The National Assembly Standing Committee on Finance, chaired by Syed Naveed Qamar, raised serious concerns on Wednesday over the government’s decision to allow sugar imports and waive related taxes, questioning the rationale behind these measures despite sufficient domestic stock, reports The Express Tribune.
The committee meeting also addressed legislative matters, including the Parliamentary Budget Office Bill and proposed amendments to the Corporate Social Responsibility (CSR) law. In addition, members sought clarification from officials regarding recent discussions between the government and business leaders about controversial budget measures.
During the meeting, Qamar pressed officials to explain the reasons for granting duty exemptions on sugar imports. Federal Board of Revenue (FBR) Chairman Rashid Langrial said that the Ministry of National Food Security would be better positioned to explain the policy decision, but confirmed that the FBR had implemented the cabinet’s order to reduce the 18% sales tax and 20% customs duty on imported sugar.
“Reducing taxes and duties on sugar helps lower market prices,” Langrial told the committee.
However, Qamar questioned the necessity of such imports, noting that there is no shortage of sugar in the country. He argued that the government should step back from regulating the sugar market.
Committee member Javed Hanif raised the issue of the International Monetary Fund’s (IMF) stance on these exemptions. Federal Finance Secretary Imdad Ullah Bosal confirmed that negotiations were ongoing and acknowledged that the government would eventually have to comply with the IMF’s terms.

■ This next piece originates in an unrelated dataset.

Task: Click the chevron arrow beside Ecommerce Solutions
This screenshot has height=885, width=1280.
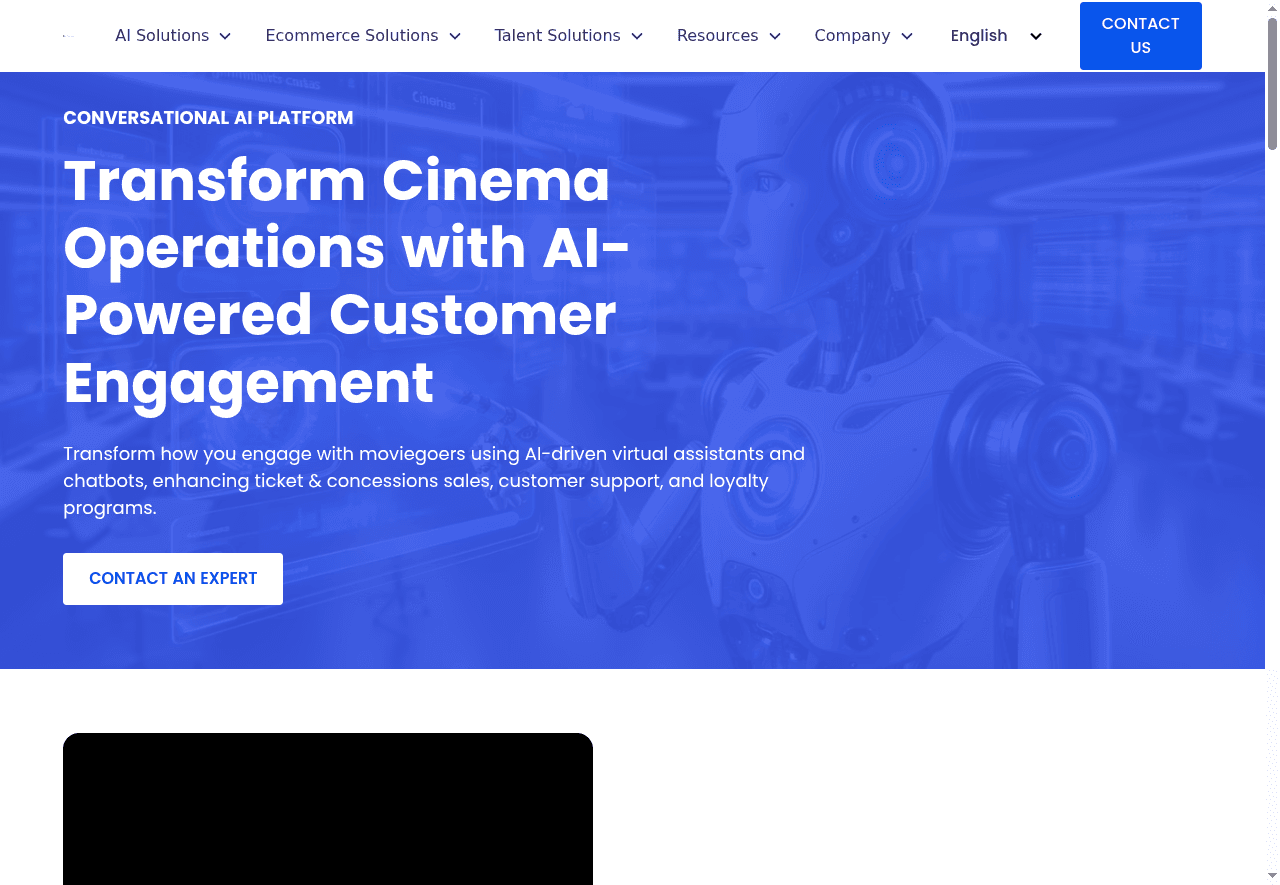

The committee also sought an update on the government’s talks with business representatives who have voiced objections to certain budgetary measures. Minister of State for Finance Bilal Azhar Kayani confirmed that a meeting took place on Tuesday and that a committee had been formed to resolve the issues within a month.
The committee reviewed a report from a sub-committee regarding proposed amendments to the Corporate Social Responsibility (CSR) law. These amendments seek to mandate companies to allocate 1% of their net profits to social welfare projects.

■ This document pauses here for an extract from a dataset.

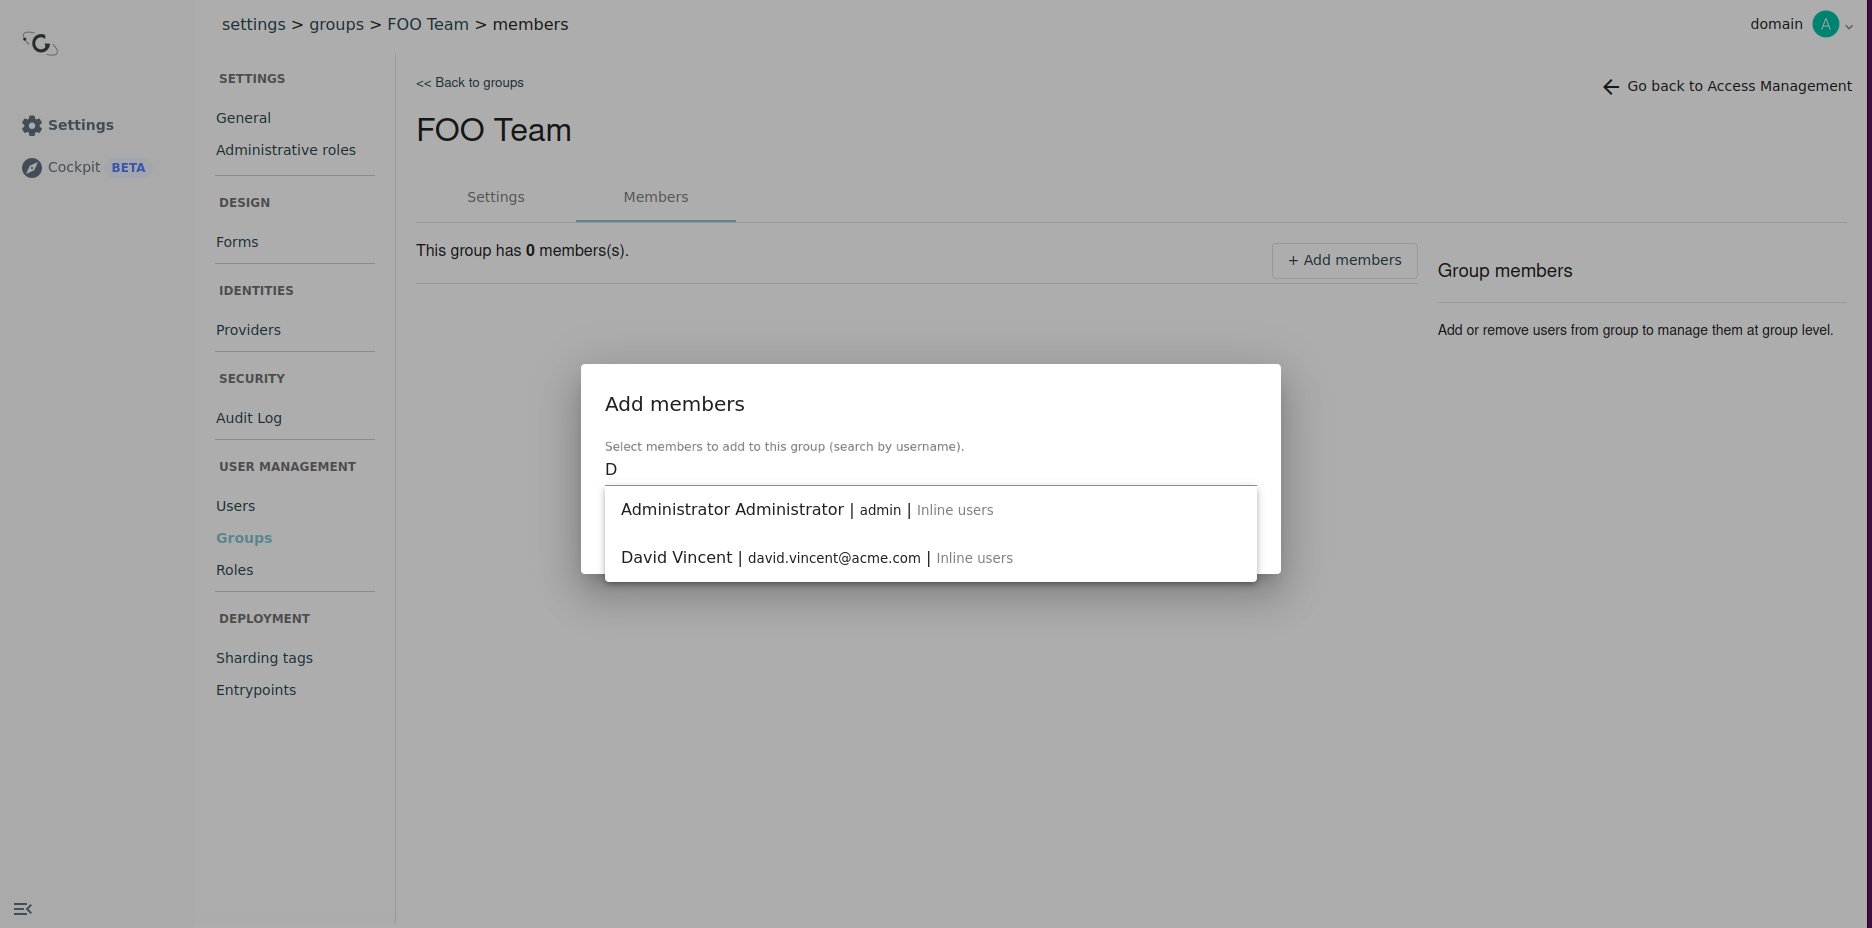Open Cockpit via compass icon
The width and height of the screenshot is (1872, 928).
click(32, 168)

The Securities and Exchange Commission of Pakistan (SECP) opposed the amendments. SECP Chairman said the changes would increase operating costs for businesses, especially since the issue initially applied only to oil and gas firms but was now being extended to all sectors.

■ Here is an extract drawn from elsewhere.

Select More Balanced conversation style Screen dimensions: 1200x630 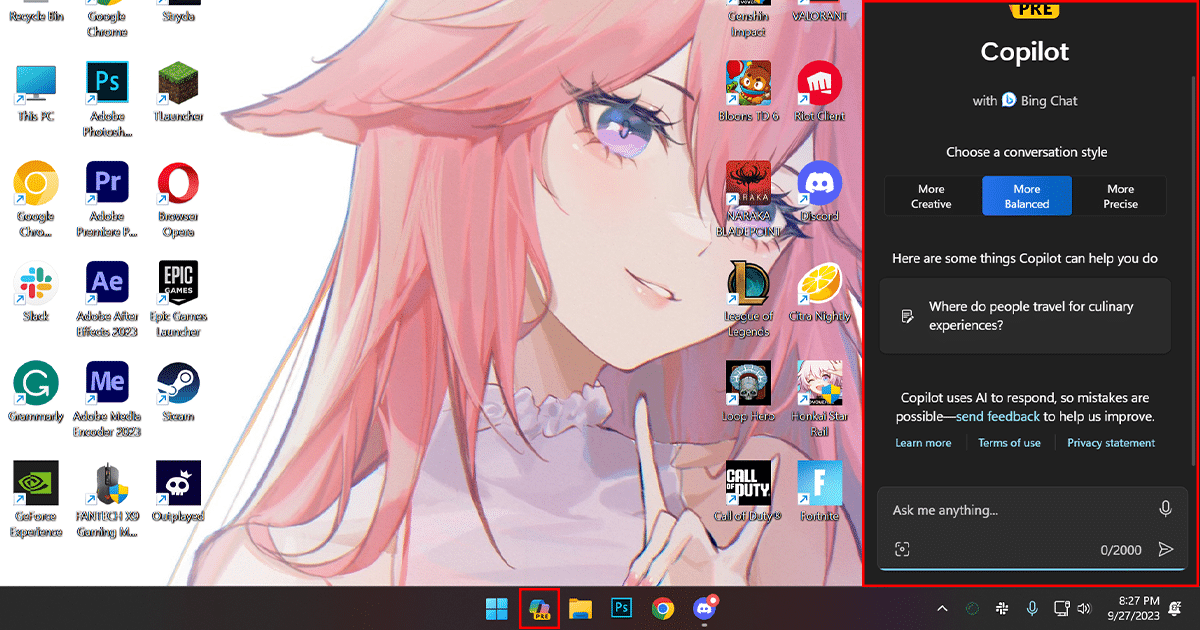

The Finance Secretary supported the SECP’s position, stating that making CSR spending mandatory would raise production costs for companies.
However, Committee Member Nafisa Shah countered these claims. She argued that while firms already pay substantial taxes, including 18% sales tax and a super tax, the Ministry of Finance seemed particularly resistant to social sector spending. She noted that many companies were already contributing more than 1% voluntarily and supported the proposed changes.
Minister Kayani suggested that the SECP and Finance Ministry present revised proposals after consultations with relevant stakeholders. Committee Member Mirza Ikhtiar Baig added that consultations had already taken place with chambers of commerce and multinational firms.
The finance secretary requested additional time to review the matter further.
The committee is expected to revisit the sugar import and CSR issues in its upcoming sessions.